▶ [Directions] Repeat the data in full. Every line must match.

"""

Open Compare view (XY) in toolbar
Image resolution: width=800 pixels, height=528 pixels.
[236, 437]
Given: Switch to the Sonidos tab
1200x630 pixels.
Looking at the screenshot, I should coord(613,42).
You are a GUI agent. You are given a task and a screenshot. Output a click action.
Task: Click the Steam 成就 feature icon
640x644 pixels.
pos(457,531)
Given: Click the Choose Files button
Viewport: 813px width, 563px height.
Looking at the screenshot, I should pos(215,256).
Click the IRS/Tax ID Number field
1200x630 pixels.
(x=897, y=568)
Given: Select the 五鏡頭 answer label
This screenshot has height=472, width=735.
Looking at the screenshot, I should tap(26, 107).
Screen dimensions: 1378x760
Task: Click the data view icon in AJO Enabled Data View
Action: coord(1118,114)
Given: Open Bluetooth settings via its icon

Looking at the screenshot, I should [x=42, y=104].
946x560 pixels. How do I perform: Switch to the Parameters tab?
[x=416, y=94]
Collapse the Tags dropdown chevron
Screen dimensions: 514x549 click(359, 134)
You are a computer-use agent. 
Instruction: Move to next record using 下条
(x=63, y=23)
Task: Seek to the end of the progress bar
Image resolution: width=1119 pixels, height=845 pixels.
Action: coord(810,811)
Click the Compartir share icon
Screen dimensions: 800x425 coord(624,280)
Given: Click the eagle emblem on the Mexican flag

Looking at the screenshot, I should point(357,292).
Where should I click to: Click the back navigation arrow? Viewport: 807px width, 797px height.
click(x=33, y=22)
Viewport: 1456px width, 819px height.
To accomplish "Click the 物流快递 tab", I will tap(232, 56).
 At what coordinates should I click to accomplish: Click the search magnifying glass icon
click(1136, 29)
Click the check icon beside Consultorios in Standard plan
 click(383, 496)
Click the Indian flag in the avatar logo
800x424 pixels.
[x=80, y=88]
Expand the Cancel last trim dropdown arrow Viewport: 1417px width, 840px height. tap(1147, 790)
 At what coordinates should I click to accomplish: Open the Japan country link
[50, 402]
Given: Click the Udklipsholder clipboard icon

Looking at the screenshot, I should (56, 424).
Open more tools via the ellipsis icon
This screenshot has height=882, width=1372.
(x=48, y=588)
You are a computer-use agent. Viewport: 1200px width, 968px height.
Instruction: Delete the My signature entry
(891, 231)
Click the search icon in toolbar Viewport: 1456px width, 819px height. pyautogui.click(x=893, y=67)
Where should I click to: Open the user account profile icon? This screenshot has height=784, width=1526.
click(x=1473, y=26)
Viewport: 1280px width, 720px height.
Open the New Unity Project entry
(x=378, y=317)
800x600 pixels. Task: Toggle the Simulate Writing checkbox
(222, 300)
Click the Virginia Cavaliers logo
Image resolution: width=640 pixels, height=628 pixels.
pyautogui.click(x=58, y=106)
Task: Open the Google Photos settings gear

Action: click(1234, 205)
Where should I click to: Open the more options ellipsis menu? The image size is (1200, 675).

"""

▶ [Response area]
Open Compare view (XY) in toolbar
Image resolution: width=800 pixels, height=528 pixels.
[236, 437]
Given: Switch to the Sonidos tab
1200x630 pixels.
Looking at the screenshot, I should coord(613,42).
You are a GUI agent. You are given a task and a screenshot. Output a click action.
Task: Click the Steam 成就 feature icon
640x644 pixels.
pos(457,531)
Given: Click the Choose Files button
Viewport: 813px width, 563px height.
Looking at the screenshot, I should pos(215,256).
Click the IRS/Tax ID Number field
1200x630 pixels.
(x=897, y=568)
Given: Select the 五鏡頭 answer label
This screenshot has height=472, width=735.
Looking at the screenshot, I should tap(26, 107).
Screen dimensions: 1378x760
Task: Click the data view icon in AJO Enabled Data View
Action: coord(1118,114)
Given: Open Bluetooth settings via its icon

Looking at the screenshot, I should [x=42, y=104].
946x560 pixels. How do I perform: Switch to the Parameters tab?
[x=416, y=94]
Collapse the Tags dropdown chevron
Screen dimensions: 514x549 click(359, 134)
You are a computer-use agent. 
Instruction: Move to next record using 下条
(x=63, y=23)
Task: Seek to the end of the progress bar
Image resolution: width=1119 pixels, height=845 pixels.
Action: coord(810,811)
Click the Compartir share icon
Screen dimensions: 800x425 coord(624,280)
Given: Click the eagle emblem on the Mexican flag

Looking at the screenshot, I should point(357,292).
Where should I click to: Click the back navigation arrow? Viewport: 807px width, 797px height.
click(x=33, y=22)
Viewport: 1456px width, 819px height.
To accomplish "Click the 物流快递 tab", I will tap(232, 56).
 At what coordinates should I click to accomplish: Click the search magnifying glass icon
click(1136, 29)
Click the check icon beside Consultorios in Standard plan
 click(383, 496)
Click the Indian flag in the avatar logo
800x424 pixels.
[x=80, y=88]
Expand the Cancel last trim dropdown arrow Viewport: 1417px width, 840px height. tap(1147, 790)
 At what coordinates should I click to accomplish: Open the Japan country link
[50, 402]
Given: Click the Udklipsholder clipboard icon

Looking at the screenshot, I should (56, 424).
Open more tools via the ellipsis icon
This screenshot has height=882, width=1372.
(x=48, y=588)
You are a computer-use agent. Viewport: 1200px width, 968px height.
Instruction: Delete the My signature entry
(891, 231)
Click the search icon in toolbar Viewport: 1456px width, 819px height. pyautogui.click(x=893, y=67)
Where should I click to: Open the user account profile icon? This screenshot has height=784, width=1526.
click(x=1473, y=26)
Viewport: 1280px width, 720px height.
Open the New Unity Project entry
(x=378, y=317)
800x600 pixels. Task: Toggle the Simulate Writing checkbox
(222, 300)
Click the Virginia Cavaliers logo
Image resolution: width=640 pixels, height=628 pixels.
pyautogui.click(x=58, y=106)
Task: Open the Google Photos settings gear

Action: click(1234, 205)
Where should I click to: Open the more options ellipsis menu? The image size is (1200, 675).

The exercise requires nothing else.